11/28/2008

The X-Files: I Want to Believe

『X-ファイル: 真実を求めて』(☆☆☆)

まあ、贔屓目に見ても、なぜ今なのかよくわからないシリーズ「最新作」なのである。でも、まあ、そういわず。

そもそも、1993年にFOXチャネルで放送が開始されたTVシリーズ『Xファイル』は9シーズンの長きに渡って人気を博した画期的なSfi ミステリーであり、2002年に放送が終了している。この間、第5シーズンと第6シーズンのあいだにあたる1998年の夏、劇場版1作目である『The X-Files: Fight the Future (Xファイル・ザ・ムービー未来と闘え』が公開されたから、今回の映画はシリーズ2本目の劇場作品ということになる。原則的に一話完結のスタイルをとりながら、シリーズ全体を貫いて異星人と政府の陰謀にまつわる連続したプロットが展開され、これがいわゆる "Mythology" と呼ばれるものである。劇場版1作目はその一部をなすストーリーであった。

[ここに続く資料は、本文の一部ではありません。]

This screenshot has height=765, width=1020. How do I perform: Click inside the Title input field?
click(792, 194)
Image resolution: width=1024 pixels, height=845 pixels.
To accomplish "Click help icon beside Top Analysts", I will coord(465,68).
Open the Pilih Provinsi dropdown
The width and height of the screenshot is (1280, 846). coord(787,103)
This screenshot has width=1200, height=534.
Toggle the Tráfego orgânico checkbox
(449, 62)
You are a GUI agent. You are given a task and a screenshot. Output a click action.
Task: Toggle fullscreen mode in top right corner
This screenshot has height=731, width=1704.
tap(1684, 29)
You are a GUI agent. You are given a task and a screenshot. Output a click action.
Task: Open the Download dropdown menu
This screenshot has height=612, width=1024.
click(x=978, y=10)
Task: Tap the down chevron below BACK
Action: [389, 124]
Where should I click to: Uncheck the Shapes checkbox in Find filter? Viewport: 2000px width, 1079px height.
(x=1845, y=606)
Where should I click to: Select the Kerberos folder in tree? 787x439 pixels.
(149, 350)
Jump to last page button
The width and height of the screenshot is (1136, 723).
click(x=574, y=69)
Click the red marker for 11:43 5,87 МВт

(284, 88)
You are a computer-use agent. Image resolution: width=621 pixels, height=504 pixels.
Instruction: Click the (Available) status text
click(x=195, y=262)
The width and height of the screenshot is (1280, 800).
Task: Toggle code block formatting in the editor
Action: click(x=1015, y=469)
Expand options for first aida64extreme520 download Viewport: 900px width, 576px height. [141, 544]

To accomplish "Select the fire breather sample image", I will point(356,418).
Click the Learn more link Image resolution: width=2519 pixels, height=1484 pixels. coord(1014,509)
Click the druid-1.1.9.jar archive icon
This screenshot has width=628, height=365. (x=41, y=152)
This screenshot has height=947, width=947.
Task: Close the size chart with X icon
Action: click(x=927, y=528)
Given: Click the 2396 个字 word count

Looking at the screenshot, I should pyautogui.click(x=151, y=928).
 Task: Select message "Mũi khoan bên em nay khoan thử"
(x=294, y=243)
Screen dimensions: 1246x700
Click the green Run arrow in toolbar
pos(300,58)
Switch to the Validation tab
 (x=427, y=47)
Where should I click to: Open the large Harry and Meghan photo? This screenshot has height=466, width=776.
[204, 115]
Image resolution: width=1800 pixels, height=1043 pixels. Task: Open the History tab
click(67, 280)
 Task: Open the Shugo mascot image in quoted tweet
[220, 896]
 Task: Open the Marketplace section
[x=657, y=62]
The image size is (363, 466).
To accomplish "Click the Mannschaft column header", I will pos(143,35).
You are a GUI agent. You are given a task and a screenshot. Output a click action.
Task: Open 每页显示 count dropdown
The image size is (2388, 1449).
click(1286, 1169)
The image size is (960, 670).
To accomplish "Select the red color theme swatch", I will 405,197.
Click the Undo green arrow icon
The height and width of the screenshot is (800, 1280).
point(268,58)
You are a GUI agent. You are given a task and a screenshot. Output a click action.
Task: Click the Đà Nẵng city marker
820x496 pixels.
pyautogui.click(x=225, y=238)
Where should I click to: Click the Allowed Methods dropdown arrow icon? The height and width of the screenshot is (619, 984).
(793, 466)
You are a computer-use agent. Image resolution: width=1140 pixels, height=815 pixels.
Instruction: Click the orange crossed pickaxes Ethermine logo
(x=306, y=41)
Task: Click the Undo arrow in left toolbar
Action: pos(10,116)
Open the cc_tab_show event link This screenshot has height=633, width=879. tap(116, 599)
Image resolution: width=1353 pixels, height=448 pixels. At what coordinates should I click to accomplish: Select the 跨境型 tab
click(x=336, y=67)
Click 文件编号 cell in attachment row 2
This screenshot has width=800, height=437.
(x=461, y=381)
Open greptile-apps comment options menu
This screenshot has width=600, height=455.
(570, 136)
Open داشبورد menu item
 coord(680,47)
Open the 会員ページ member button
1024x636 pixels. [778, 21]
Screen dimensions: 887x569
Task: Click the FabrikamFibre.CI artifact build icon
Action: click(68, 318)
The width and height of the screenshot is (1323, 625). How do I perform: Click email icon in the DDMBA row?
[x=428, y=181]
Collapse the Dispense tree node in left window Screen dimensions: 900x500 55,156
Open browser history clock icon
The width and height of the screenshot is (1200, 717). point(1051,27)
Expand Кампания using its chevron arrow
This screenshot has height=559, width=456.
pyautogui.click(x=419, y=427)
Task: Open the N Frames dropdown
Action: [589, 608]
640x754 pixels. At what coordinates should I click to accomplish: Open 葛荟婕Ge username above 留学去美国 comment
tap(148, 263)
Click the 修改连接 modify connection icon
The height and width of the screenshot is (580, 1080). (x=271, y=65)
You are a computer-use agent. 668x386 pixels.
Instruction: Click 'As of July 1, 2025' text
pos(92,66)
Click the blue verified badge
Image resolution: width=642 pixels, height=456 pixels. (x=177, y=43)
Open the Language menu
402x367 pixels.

TV版完結から6年、シリーズのクリエイターであるクリス・カーター自らが監督にあたった本作は、久方ぶりの劇場版という「イベント」に対して大方のファンが期待したであろう "Mythology" に連なるスケールの大きな一編、というわけではなく、猟奇的な連続殺人の捜査に協力することになった「元」FBI捜査官のモロダーとスカリーの姿を描くものである。捜査に行き詰ったFBIに請われた二人が、「幻視」による情報提供ができるという「自称超能力者」と共に、臓器移植にも絡んだ事件の真相に迫っていくという話だ。超能力者の「能力」は本物なのか?単なる偶然か?裏があるのか?事件解決の過程で2人はそれぞれの信念を試されることになる。

お話しからも察せられるように、こぢんまりと作られた作品である。なんのことはない、本作のバジェットは3,000万ドル程度だということで、6,600 万ドル程度といわれていた劇場版一作目の半分にも満たない金額、今日の基準なら小規模といっても差し支えないだろう。夏興行で惨敗したことが伝えられているが、この規模の作品だったら海外市場とパッケージ・ソフトで十分回収できるという読みもあったのか、さすが、TV屋の作る映画は経済的である。

そんなわけで、ファンの期待との異なる内容で興行的にも失敗した低予算の、旬を過ぎた「最新作」。そんなイメージからすれば、この内容が想像以上に良くできたものであるのはうれしい驚きの部類に入るだろう。

なにしろ、ここには「X ファイル」のエッセンスが詰まっているといってよい。

なんといっても、まずはその雰囲気だ。表面上は猟奇殺人事件を追うFBIという手垢のついたプロットであるのに関わらず、おそらく、"spook" という表現がしっくりくるような、「得体の知れない薄気味の悪さ」が劇場のスクリーンから漂ってくる。今回、シリーズ最初期に撮影を行い、ドラマのヴィジュアル面での雰囲気を決定付けるのに大きな役割を果たしたバンクーバーに撮影場所を戻した意図は、この、Xファイルらしいルックスを取り戻すためだったに違いない。

そして、ストーリーである。事件の顛末に常軌を逸した飛躍を用意して、単なる「猟奇的殺人」にとどまらない怪奇ファンタジー、ミステリーに仕立てるあたりはシリーズの真骨頂だが、それよりも何よりも、ドラマの中心に「I want to believe」(=原題サブタイトル)をテーマとして据えたことに意味がある。嘘かもしれない、証拠もない、論理的な説明もつかない、現実味がない、それでもなお、信じたい、信じるほかはないという強い気持ち、信念、それに基づく行動。これは、まさにこのドラマ・シリーズの中心にある大テーマといってよい。

一方、逆説的ではあるのだが、この作品が "classic" と呼びたいくらいに原点に忠実であるからこそ、だったらTVスペシャル、TVムービーでよいのではないか、敢えて劇場版にする意味合いはどこにあるのか、と問われてしまうのが作品としての弱みであろう。個人的には、あの「Xファイル」の、当時としてはTVドラマの枠を完全に凌駕していたあの雰囲気を劇場のスクリーンと音響で楽しめるということに価値を感じるし、丁寧なドラマ作りには十二分に堪能したのだが、もしかしたら、シリーズのファンであればあるほど、次がいつになるか分からない(次が存在するのかどうかも分からない)状況で、やっと目にすることができた貴重な1本がこれであることに落胆を感じるものなのかもしれない。まあ、興行的不振なぞ気にせずに、次々と新しいエピソードを製作してくれさえすれば、シリーズが200を越えるエピソードの中で培ってきた作品としての幅を再現できるようになるんだろうけどね。